New Dinosaur Species Discovered In Madagascar, Called The 'Lonely Bandit'

By Matthew Dougherty , Apr 19, 2013 02:54 PM EDT

A new dinosaur has been discovered in Madagascar that scientists are referring to as the “lonely small bandit.”

Officially called Dahalokely tokana (which means lonely small bandit), the fossils were found in northern Madagascar near the city of Antsiranana.

The dinosaur likely roamed the Madagascar-India landmass 90 million years ago, before the continent slammed into Asia and Madagascar broke off and went down to southern Africa.

"This dinosaur was closely related to other famous dinosaurs from the southern continents, like the horned Carnotaurus from Argentina and Majungasaurus, also from Madagascar," member of the discovery team Joe Sertich said.

Its location on the separated part of the continent makes it possible that the dinosaur could be an ancestor to later species in the Madagascar area.

According to Andrew Farke of the Raymond M. Alf Museum of Paleontology in Claremont, Calif., Dahalokely tokana was a carnivore that stood on two legs and was roughly the size of a cow. It was between nine and 14 feet long.

Farke explained that this new discovery helps diminish what was formerly a 95-million-year gap in the fossil record. Dahalokely tokana shortens that by 20 million years. It also clears up a theory that scientists had about dinosaurs on Madagascar.

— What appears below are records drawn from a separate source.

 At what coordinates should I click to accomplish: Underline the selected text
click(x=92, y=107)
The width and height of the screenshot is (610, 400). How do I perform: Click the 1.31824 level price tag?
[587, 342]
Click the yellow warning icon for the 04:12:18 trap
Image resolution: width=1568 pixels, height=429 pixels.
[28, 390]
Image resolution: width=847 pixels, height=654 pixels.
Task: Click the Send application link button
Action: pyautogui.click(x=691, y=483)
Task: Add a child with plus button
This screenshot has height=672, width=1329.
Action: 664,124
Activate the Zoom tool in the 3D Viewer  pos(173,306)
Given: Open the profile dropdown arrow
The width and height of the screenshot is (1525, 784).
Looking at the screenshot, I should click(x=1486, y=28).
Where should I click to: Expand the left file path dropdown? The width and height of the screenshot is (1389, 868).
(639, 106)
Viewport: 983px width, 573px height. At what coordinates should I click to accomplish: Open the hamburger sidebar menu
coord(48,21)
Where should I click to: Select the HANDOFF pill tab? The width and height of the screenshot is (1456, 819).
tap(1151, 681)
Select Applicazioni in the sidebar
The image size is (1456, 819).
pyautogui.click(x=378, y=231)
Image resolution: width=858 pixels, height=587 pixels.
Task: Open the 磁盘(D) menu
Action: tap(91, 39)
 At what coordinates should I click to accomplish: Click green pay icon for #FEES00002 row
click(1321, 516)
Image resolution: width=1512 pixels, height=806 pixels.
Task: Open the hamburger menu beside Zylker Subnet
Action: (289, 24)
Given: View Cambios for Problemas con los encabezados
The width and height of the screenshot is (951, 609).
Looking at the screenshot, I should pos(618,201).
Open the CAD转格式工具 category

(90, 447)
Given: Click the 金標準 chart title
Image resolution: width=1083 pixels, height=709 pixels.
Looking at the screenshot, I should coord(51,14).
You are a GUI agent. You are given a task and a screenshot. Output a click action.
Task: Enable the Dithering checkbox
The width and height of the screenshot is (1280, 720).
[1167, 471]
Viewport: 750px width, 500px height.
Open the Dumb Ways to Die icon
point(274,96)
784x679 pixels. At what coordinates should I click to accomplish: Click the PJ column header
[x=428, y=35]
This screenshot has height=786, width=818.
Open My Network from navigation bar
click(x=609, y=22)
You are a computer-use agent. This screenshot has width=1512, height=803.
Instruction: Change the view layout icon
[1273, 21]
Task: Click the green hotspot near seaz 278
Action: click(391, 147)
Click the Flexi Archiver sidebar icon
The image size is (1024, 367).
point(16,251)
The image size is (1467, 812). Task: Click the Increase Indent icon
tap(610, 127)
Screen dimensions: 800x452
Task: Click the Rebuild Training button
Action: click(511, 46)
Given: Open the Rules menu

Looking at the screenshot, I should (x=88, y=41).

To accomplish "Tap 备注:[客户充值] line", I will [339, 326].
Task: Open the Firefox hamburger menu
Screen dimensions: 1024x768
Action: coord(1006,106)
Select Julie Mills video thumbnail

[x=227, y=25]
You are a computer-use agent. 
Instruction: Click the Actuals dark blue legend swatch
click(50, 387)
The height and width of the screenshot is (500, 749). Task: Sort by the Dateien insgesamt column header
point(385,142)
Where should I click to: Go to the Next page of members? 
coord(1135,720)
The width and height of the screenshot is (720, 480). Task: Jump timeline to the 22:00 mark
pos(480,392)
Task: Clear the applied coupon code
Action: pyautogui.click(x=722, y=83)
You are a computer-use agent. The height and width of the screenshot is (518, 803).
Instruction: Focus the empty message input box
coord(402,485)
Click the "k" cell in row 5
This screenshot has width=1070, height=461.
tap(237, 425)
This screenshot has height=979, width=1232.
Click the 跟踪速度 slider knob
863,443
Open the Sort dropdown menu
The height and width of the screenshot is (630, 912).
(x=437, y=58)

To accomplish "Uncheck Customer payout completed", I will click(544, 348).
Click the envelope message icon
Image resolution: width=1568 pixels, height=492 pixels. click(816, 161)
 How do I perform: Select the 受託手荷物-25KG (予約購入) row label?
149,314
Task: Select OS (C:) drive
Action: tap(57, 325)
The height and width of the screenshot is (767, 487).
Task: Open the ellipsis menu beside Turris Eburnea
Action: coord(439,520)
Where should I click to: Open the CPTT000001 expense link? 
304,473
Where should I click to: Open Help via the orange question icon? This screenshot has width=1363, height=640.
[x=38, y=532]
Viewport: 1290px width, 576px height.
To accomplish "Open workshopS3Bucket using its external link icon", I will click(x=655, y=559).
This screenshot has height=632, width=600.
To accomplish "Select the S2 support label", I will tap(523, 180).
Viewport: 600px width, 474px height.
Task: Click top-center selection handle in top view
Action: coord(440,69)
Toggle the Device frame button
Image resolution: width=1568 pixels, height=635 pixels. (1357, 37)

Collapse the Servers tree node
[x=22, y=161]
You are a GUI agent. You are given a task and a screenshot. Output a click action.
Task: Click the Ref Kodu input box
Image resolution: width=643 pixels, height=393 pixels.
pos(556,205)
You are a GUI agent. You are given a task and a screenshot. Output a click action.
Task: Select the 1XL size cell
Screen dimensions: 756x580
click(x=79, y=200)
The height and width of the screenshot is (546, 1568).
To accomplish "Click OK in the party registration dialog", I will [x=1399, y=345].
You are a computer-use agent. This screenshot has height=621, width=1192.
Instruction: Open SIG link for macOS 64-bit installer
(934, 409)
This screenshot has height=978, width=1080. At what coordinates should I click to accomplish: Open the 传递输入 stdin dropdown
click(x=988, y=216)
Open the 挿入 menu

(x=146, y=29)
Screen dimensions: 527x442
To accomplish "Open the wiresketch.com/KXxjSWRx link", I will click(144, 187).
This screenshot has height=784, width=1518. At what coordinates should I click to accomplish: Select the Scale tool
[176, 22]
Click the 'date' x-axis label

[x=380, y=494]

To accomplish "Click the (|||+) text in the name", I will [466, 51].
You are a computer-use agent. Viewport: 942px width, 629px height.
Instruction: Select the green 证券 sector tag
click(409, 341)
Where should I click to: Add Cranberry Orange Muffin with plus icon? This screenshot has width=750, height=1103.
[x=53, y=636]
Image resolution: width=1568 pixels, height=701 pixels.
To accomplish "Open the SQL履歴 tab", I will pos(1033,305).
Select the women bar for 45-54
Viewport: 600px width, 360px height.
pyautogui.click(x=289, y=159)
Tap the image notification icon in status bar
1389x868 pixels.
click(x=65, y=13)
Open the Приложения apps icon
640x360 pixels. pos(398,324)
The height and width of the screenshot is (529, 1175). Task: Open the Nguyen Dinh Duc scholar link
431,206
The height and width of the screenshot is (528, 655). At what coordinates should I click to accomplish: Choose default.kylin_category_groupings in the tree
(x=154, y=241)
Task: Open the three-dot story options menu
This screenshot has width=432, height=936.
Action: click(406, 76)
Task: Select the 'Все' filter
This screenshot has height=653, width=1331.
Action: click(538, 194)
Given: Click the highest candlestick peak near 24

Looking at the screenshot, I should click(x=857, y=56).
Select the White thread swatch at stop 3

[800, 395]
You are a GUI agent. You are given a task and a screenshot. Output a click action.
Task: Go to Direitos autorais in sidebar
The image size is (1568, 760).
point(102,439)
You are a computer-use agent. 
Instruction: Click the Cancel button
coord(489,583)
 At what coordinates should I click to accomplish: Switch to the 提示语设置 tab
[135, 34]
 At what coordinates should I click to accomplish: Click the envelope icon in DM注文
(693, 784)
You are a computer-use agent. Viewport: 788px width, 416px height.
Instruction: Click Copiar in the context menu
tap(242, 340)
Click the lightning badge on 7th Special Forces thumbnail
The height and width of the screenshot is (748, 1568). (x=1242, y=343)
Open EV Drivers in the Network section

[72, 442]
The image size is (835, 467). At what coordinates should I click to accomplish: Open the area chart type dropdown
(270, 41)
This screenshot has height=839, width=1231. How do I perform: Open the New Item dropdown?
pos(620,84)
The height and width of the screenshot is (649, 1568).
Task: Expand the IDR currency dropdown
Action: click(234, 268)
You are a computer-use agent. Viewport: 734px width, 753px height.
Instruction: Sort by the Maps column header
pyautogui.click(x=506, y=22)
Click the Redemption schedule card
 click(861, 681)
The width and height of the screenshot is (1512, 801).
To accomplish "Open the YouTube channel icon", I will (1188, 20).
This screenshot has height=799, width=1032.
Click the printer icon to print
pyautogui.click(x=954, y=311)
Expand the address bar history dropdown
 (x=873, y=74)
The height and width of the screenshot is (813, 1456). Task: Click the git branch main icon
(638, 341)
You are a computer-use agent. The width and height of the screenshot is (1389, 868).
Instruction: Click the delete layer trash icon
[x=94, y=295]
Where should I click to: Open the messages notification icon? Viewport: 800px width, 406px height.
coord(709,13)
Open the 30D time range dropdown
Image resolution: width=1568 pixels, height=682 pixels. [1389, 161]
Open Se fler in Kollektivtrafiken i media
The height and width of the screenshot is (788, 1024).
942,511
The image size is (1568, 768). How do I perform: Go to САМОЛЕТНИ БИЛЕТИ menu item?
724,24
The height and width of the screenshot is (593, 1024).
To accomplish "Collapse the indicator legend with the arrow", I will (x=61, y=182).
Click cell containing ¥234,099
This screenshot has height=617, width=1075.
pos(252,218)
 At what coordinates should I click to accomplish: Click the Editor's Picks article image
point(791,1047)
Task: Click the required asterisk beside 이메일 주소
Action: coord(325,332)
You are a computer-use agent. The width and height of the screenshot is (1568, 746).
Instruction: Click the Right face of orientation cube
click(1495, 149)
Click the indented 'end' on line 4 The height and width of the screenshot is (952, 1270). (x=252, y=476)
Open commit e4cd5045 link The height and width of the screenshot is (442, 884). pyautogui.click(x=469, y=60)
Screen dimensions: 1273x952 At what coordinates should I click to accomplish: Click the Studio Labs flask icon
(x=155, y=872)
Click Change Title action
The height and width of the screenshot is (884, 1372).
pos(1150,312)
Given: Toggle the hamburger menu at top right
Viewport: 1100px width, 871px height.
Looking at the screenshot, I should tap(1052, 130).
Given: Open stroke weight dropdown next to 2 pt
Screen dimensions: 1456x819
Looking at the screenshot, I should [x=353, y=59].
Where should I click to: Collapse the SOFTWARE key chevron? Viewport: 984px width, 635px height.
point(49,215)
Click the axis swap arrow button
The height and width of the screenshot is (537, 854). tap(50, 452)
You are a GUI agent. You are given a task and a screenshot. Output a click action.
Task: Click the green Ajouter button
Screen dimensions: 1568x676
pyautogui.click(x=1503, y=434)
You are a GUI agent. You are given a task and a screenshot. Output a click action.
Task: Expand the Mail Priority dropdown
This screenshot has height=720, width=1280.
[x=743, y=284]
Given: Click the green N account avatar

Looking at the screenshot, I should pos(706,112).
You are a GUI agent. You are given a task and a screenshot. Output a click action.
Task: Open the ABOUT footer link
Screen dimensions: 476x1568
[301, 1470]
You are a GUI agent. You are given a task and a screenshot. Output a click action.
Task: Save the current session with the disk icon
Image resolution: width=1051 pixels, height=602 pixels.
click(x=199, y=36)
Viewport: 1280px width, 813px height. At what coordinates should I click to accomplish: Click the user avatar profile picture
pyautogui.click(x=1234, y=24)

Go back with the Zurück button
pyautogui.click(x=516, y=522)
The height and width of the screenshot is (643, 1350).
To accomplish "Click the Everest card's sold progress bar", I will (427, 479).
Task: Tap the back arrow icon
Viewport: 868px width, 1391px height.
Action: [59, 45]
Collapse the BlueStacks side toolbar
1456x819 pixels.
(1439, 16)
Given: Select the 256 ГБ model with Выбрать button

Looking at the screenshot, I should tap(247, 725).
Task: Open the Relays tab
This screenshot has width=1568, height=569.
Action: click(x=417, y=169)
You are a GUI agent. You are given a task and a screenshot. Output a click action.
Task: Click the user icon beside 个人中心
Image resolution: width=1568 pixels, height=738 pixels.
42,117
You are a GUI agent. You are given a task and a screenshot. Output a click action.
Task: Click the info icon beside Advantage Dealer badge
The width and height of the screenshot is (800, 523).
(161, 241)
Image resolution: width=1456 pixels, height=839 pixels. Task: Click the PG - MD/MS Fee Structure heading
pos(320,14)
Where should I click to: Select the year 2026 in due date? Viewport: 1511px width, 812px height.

"We had always suspected that abelisauroids were in Madagascar 90 million years ago, because they were also found in younger rocks on the island," Farke said. "But the fossils of Dahalokely are tantalizingly incomplete — there is so much more we want to know. Was Dahalokely closely related to later abelisauroids on Madagascar, or did it die out without descendents?"

Abelisauroids lived in the Cretaceous period, with fossils being discovered not only in Madagascar, but other parts of Africa, South America and India.

Dahalokely tokana was excavated back in 2007 and 2010. Ribs and vertebrae were recovered, with scientists noting the uniqueness of cavities on the sides of the vertebrae. These were unlike that of any other dinosaur discovered yet, according to the museum.

The project was financed by the Jurassic Foundation, Sigma Xi, National Science Foundation and the Raymond M. Alf Museum of Paleontology.

Jurassic Park 4 just had some potential new material handed to it.